Write out every one of the following items word for word.
Excerpted records: Begin
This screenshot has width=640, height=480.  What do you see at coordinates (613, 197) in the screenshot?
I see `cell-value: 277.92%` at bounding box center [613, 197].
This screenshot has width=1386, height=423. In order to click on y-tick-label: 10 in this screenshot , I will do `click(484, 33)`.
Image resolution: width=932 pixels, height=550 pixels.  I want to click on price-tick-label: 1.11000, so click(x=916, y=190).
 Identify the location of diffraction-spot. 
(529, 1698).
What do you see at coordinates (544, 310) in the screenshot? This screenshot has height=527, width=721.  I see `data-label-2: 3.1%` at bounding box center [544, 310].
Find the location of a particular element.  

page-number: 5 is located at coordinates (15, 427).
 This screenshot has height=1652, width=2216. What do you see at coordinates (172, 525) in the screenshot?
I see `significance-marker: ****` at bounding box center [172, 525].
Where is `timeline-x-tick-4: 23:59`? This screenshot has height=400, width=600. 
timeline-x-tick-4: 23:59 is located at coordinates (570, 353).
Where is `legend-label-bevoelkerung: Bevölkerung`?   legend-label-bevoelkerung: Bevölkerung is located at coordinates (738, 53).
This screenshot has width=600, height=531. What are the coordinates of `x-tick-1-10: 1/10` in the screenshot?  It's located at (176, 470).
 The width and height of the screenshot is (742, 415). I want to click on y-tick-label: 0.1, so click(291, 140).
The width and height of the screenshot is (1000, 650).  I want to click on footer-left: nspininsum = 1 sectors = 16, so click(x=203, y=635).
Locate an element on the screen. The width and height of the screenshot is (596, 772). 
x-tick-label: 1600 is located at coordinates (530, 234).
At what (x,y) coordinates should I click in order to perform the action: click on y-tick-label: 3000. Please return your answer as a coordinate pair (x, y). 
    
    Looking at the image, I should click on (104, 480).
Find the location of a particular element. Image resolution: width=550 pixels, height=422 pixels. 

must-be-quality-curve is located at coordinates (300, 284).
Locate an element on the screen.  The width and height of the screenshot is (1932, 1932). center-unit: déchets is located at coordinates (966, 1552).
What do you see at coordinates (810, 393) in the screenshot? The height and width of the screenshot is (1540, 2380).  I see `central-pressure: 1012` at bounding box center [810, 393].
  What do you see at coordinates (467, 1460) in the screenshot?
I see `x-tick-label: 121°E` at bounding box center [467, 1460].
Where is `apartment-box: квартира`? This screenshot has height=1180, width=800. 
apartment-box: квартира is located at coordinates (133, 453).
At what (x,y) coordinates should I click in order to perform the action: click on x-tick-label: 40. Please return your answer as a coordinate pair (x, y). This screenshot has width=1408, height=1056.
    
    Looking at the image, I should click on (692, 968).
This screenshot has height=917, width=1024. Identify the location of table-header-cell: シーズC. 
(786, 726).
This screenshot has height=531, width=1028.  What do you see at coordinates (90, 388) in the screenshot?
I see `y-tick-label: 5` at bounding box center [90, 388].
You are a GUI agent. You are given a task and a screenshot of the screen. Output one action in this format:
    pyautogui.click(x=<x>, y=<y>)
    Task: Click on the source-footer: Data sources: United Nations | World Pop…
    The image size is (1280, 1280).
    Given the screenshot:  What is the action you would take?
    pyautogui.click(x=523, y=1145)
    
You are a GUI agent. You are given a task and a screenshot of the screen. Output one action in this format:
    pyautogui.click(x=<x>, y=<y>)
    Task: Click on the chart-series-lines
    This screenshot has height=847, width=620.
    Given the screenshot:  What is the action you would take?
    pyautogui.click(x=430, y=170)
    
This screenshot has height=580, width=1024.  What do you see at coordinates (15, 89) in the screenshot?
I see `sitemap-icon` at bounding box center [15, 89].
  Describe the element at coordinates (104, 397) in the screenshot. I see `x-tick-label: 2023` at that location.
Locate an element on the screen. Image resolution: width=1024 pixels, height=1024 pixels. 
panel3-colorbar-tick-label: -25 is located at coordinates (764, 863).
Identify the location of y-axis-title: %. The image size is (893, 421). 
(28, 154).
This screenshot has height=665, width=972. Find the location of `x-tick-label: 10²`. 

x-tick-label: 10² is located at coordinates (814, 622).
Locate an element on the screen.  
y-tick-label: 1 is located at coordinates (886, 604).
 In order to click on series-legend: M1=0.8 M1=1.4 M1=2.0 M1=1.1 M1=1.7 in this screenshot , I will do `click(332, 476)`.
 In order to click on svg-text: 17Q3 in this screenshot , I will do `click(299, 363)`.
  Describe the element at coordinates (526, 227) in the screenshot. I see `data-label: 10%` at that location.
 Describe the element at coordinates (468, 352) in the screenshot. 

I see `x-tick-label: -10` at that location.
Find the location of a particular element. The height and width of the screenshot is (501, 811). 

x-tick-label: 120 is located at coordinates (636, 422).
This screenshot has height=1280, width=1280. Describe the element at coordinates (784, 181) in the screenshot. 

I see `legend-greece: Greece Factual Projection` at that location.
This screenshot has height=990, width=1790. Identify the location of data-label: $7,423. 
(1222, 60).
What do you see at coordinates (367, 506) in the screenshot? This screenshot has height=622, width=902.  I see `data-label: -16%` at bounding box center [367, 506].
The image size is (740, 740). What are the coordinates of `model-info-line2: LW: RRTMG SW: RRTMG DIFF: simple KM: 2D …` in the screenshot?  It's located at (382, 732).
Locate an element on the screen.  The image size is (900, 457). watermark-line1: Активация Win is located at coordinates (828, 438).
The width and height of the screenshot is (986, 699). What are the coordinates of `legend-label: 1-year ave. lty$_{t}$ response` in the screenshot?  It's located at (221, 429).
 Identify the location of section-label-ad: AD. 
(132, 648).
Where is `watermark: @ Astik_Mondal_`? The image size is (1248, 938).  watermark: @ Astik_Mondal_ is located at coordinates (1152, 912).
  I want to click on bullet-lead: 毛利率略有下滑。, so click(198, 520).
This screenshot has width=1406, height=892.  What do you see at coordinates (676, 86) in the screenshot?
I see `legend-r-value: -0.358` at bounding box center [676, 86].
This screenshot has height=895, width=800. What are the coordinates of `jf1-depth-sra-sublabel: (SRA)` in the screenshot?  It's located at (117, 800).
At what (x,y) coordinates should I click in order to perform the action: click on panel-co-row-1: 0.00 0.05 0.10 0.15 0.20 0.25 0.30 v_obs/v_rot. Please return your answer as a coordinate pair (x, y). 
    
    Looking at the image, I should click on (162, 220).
Excerpted records: End
● **Answer space**:
This screenshot has width=640, height=480.  What do you see at coordinates (613, 197) in the screenshot?
I see `cell-value: 277.92%` at bounding box center [613, 197].
This screenshot has width=1386, height=423. In order to click on y-tick-label: 10 in this screenshot , I will do `click(484, 33)`.
Image resolution: width=932 pixels, height=550 pixels.  I want to click on price-tick-label: 1.11000, so click(x=916, y=190).
 Identify the location of diffraction-spot. 
(529, 1698).
What do you see at coordinates (544, 310) in the screenshot? This screenshot has height=527, width=721.  I see `data-label-2: 3.1%` at bounding box center [544, 310].
Find the location of a particular element.  

page-number: 5 is located at coordinates (15, 427).
 This screenshot has height=1652, width=2216. What do you see at coordinates (172, 525) in the screenshot?
I see `significance-marker: ****` at bounding box center [172, 525].
Where is `timeline-x-tick-4: 23:59`? This screenshot has height=400, width=600. 
timeline-x-tick-4: 23:59 is located at coordinates (570, 353).
Where is `legend-label-bevoelkerung: Bevölkerung`?   legend-label-bevoelkerung: Bevölkerung is located at coordinates (738, 53).
This screenshot has width=600, height=531. What are the coordinates of `x-tick-1-10: 1/10` in the screenshot?  It's located at (176, 470).
 The width and height of the screenshot is (742, 415). I want to click on y-tick-label: 0.1, so click(291, 140).
The width and height of the screenshot is (1000, 650).  I want to click on footer-left: nspininsum = 1 sectors = 16, so click(x=203, y=635).
Locate an element on the screen. The width and height of the screenshot is (596, 772). 
x-tick-label: 1600 is located at coordinates (530, 234).
At what (x,y) coordinates should I click in order to perform the action: click on y-tick-label: 3000. Please return your answer as a coordinate pair (x, y). 
    
    Looking at the image, I should click on (104, 480).
Find the location of a particular element. Image resolution: width=550 pixels, height=422 pixels. 

must-be-quality-curve is located at coordinates (300, 284).
Locate an element on the screen.  The width and height of the screenshot is (1932, 1932). center-unit: déchets is located at coordinates (966, 1552).
What do you see at coordinates (810, 393) in the screenshot? The height and width of the screenshot is (1540, 2380).  I see `central-pressure: 1012` at bounding box center [810, 393].
  What do you see at coordinates (467, 1460) in the screenshot?
I see `x-tick-label: 121°E` at bounding box center [467, 1460].
Where is `apartment-box: квартира`? This screenshot has height=1180, width=800. 
apartment-box: квартира is located at coordinates (133, 453).
At what (x,y) coordinates should I click in order to perform the action: click on x-tick-label: 40. Please return your answer as a coordinate pair (x, y). This screenshot has width=1408, height=1056.
    
    Looking at the image, I should click on (692, 968).
This screenshot has height=917, width=1024. Identify the location of table-header-cell: シーズC. 
(786, 726).
This screenshot has height=531, width=1028.  What do you see at coordinates (90, 388) in the screenshot?
I see `y-tick-label: 5` at bounding box center [90, 388].
You are a GUI agent. You are given a task and a screenshot of the screen. Output one action in this format:
    pyautogui.click(x=<x>, y=<y>)
    Task: Click on the source-footer: Data sources: United Nations | World Pop…
    The image size is (1280, 1280).
    Given the screenshot:  What is the action you would take?
    pyautogui.click(x=523, y=1145)
    
You are a GUI agent. You are given a task and a screenshot of the screen. Output one action in this format:
    pyautogui.click(x=<x>, y=<y>)
    Task: Click on the chart-series-lines
    This screenshot has height=847, width=620.
    Given the screenshot:  What is the action you would take?
    pyautogui.click(x=430, y=170)
    
This screenshot has height=580, width=1024.  What do you see at coordinates (15, 89) in the screenshot?
I see `sitemap-icon` at bounding box center [15, 89].
  Describe the element at coordinates (104, 397) in the screenshot. I see `x-tick-label: 2023` at that location.
Locate an element on the screen. Image resolution: width=1024 pixels, height=1024 pixels. 
panel3-colorbar-tick-label: -25 is located at coordinates (764, 863).
Identify the location of y-axis-title: %. The image size is (893, 421). 
(28, 154).
This screenshot has height=665, width=972. Find the location of `x-tick-label: 10²`. 

x-tick-label: 10² is located at coordinates (814, 622).
Locate an element on the screen.  
y-tick-label: 1 is located at coordinates (886, 604).
 In order to click on series-legend: M1=0.8 M1=1.4 M1=2.0 M1=1.1 M1=1.7 in this screenshot , I will do `click(332, 476)`.
 In order to click on svg-text: 17Q3 in this screenshot , I will do `click(299, 363)`.
  Describe the element at coordinates (526, 227) in the screenshot. I see `data-label: 10%` at that location.
 Describe the element at coordinates (468, 352) in the screenshot. 

I see `x-tick-label: -10` at that location.
Find the location of a particular element. The height and width of the screenshot is (501, 811). 

x-tick-label: 120 is located at coordinates (636, 422).
This screenshot has height=1280, width=1280. Describe the element at coordinates (784, 181) in the screenshot. 

I see `legend-greece: Greece Factual Projection` at that location.
This screenshot has height=990, width=1790. Identify the location of data-label: $7,423. 
(1222, 60).
What do you see at coordinates (367, 506) in the screenshot? This screenshot has height=622, width=902.  I see `data-label: -16%` at bounding box center [367, 506].
The image size is (740, 740). What are the coordinates of `model-info-line2: LW: RRTMG SW: RRTMG DIFF: simple KM: 2D …` in the screenshot?  It's located at (382, 732).
Locate an element on the screen.  The image size is (900, 457). watermark-line1: Активация Win is located at coordinates (828, 438).
The width and height of the screenshot is (986, 699). What are the coordinates of `legend-label: 1-year ave. lty$_{t}$ response` in the screenshot?  It's located at (221, 429).
 Identify the location of section-label-ad: AD. 
(132, 648).
Where is `watermark: @ Astik_Mondal_`? The image size is (1248, 938).  watermark: @ Astik_Mondal_ is located at coordinates (1152, 912).
  I want to click on bullet-lead: 毛利率略有下滑。, so click(198, 520).
This screenshot has width=1406, height=892.  What do you see at coordinates (676, 86) in the screenshot?
I see `legend-r-value: -0.358` at bounding box center [676, 86].
This screenshot has height=895, width=800. What are the coordinates of `jf1-depth-sra-sublabel: (SRA)` in the screenshot?  It's located at (117, 800).
At what (x,y) coordinates should I click in order to perform the action: click on panel-co-row-1: 0.00 0.05 0.10 0.15 0.20 0.25 0.30 v_obs/v_rot. Please return your answer as a coordinate pair (x, y). 
    
    Looking at the image, I should click on (162, 220).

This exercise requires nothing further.